Présidentielle 2022 : une réélection à la Pyrus
La victoire d’Emmanuel Macron – qui a perdu presque 2 millions de suffrages en cinq ans – le confronte directement à son échec : il n’a pas su faire reculer l’extrémisme ni revitaliser notre vie démocratique. Pour rendre crédible l’« ère nouvelle » annoncée par le président réélu, il importe d’en annoncer rapidement les contours estime un papier du Monde de Jérôme Fenoglio .
Editorial du Monde.
« Cinq années de mieux », et non cinq de plus. Au soir de son second tour une nouvelle fois victorieux face à Marine Le Pen, dimanche 24 avril, Emmanuel Macron a lui-même fixé l’ambition qui peut le distinguer de ses trois prédécesseurs réélus présidents sous la Ve République. Pour Charles de Gaulle, puis François Mitterrand et Jacques Chirac – ces deux derniers renouvelés au sortir d’une période de cohabitation –, le second mandat avait pris la forme d’une longue déception. Comme si la continuité de l’exercice du pouvoir avait fini par étouffer toute l’ardeur de la prise de fonctions.

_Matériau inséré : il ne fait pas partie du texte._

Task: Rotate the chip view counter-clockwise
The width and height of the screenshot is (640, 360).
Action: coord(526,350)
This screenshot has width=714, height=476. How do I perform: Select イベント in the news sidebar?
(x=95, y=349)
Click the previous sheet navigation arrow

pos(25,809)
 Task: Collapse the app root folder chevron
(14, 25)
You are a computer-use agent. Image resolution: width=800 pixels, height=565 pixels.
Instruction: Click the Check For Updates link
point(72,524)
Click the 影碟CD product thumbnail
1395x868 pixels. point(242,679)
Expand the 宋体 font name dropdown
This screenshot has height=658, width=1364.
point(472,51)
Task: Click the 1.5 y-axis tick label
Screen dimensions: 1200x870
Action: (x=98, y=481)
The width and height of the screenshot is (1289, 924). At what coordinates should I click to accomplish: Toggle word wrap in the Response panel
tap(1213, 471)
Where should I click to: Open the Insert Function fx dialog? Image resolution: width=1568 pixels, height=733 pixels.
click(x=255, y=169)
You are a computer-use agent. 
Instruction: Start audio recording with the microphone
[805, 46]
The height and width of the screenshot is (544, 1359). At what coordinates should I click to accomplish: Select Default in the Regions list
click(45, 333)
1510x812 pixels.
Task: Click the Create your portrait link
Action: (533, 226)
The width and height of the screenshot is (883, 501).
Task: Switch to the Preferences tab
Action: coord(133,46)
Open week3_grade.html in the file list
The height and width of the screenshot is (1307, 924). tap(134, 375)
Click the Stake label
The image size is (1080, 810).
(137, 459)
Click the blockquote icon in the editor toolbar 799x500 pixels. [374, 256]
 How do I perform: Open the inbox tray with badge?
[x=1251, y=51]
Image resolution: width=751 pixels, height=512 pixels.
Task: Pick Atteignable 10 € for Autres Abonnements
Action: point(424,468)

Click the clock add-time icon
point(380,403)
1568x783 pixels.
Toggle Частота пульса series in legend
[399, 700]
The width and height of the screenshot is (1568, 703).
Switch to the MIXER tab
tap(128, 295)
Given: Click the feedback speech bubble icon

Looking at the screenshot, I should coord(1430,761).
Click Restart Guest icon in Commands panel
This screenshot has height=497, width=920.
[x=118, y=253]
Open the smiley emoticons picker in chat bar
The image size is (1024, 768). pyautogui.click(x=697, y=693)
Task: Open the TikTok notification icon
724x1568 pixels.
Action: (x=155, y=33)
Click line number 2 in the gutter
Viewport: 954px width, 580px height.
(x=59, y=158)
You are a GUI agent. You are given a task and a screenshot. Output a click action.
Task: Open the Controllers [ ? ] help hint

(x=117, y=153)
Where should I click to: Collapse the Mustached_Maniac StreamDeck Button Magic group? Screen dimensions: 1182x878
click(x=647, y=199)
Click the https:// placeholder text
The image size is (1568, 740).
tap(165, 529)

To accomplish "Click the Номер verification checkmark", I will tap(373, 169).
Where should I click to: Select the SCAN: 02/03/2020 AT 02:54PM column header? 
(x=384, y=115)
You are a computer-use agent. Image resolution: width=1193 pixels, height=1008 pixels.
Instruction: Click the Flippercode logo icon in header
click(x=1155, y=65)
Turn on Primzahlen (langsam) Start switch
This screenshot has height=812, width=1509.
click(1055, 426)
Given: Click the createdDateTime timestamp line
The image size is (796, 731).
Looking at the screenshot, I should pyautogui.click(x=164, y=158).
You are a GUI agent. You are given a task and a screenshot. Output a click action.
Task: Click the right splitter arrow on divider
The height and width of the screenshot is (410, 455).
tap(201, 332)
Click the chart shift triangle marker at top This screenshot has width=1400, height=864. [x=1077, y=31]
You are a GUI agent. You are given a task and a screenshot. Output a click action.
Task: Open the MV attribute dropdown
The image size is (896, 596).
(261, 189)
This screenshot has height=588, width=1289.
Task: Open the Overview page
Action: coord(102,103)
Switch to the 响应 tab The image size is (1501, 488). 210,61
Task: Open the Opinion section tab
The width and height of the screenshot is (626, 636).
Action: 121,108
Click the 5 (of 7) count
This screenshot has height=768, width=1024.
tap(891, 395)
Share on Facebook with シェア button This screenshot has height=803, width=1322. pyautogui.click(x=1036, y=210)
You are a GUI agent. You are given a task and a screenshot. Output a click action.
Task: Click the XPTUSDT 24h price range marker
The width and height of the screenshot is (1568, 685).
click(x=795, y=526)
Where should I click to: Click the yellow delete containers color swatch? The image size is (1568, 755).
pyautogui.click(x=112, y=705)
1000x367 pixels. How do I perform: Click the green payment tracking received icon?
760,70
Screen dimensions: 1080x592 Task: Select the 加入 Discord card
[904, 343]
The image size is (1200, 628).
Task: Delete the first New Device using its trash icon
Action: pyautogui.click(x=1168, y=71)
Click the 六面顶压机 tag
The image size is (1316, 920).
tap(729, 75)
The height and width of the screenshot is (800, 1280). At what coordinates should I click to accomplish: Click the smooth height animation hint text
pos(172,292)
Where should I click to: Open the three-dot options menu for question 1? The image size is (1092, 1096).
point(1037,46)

De fait, Emmanuel Macron, encore jeune président de 44 ans, n’a d’autre choix que de tenter d’échapper à cette langueur du maintien à l’Elysée. Sa prouesse d’avoir résisté au dégagisme qui l’avait porté au pouvoir lui donne toute légitimité pour gouverner, sans pour autant l’éloigner du bord de l’abîme. Deux chiffres, à l’issue de ce scrutin présidentiel, donnent la mesure de ce gouffre qui menace d’avaler notre vie démocratique. Avec près de 13,3 millions de voix – 2,7 millions de plus qu’en 2017 –, Marine Le Pen a établi le meilleur score de l’extrême droite à une élection, toutes périodes confondues. Celles et ceux qui ont décidé de ne pas choisir, par l’abstention, le vote blanc ou nul, pèsent encore plus lourd : près de 16,7 millions de personnes, un nouveau sommet. Sur ces deux points, la victoire d’Emmanuel Macron – qui a lui-même perdu presque 2 millions de suffrages en cinq ans – le confronte donc directement à son échec : il n’a pas su, comme il en avait affiché l’intention, faire reculer l’extrémisme et revitaliser notre vie démocratique.
Sa réélection le maintient aussi sous la pression d’une conjonction inouïe de crises : agression russe de l’Ukraine, catastrophe climatique, pandémie, dérèglements économiques et sociaux. Pour amortir les effets de ces bouleversements en France, et surtout pour attirer des voix acquises à Jean-Luc Mélenchon, M. Macron a choisi, dans l’entre-deux-tours, d’infléchir vers la gauche un programme très nettement orienté à droite. Faire « mieux » consistera dès le début de ce nouveau quinquennat à donner forme à cette synthèse, sans décevoir une nouvelle fois les progressistes.
Sur le réchauffement climatique, des paroles fortes ont été prononcées, qui ont certainement contribué au report des voix d’une partie de la jeunesse sur le président sortant. Confirmées dimanche soir, ces promesses sont tellement appuyées qu’il faut considérer, à rebours du vieil adage chiraquien, qu’elles engagent pour une fois davantage celui qui les a émises que ceux qui les ont reçues. De la part d’un président qui a souvent démontré, au cours du premier quinquennat, une capacité supérieure à traverser les crises qu’à les anticiper, il n’est que temps de réaliser que cette catastrophe n’obère plus seulement notre avenir, mais frappe dès maintenant notre présent.
Face au programme imprégné de xénophobie de Marine Le Pen, Emmanuel Macron a également choisi de renouer avec la réfutation ferme qui était la marque de son début de mandat. Il faut souhaiter que celui qui s’ouvre, éclairé par les déboires de la droite classique qui y a égaré la plupart de ses électeurs et un bout de son âme, ne renouera pas avec les gesticulations et les surenchères des derniers temps.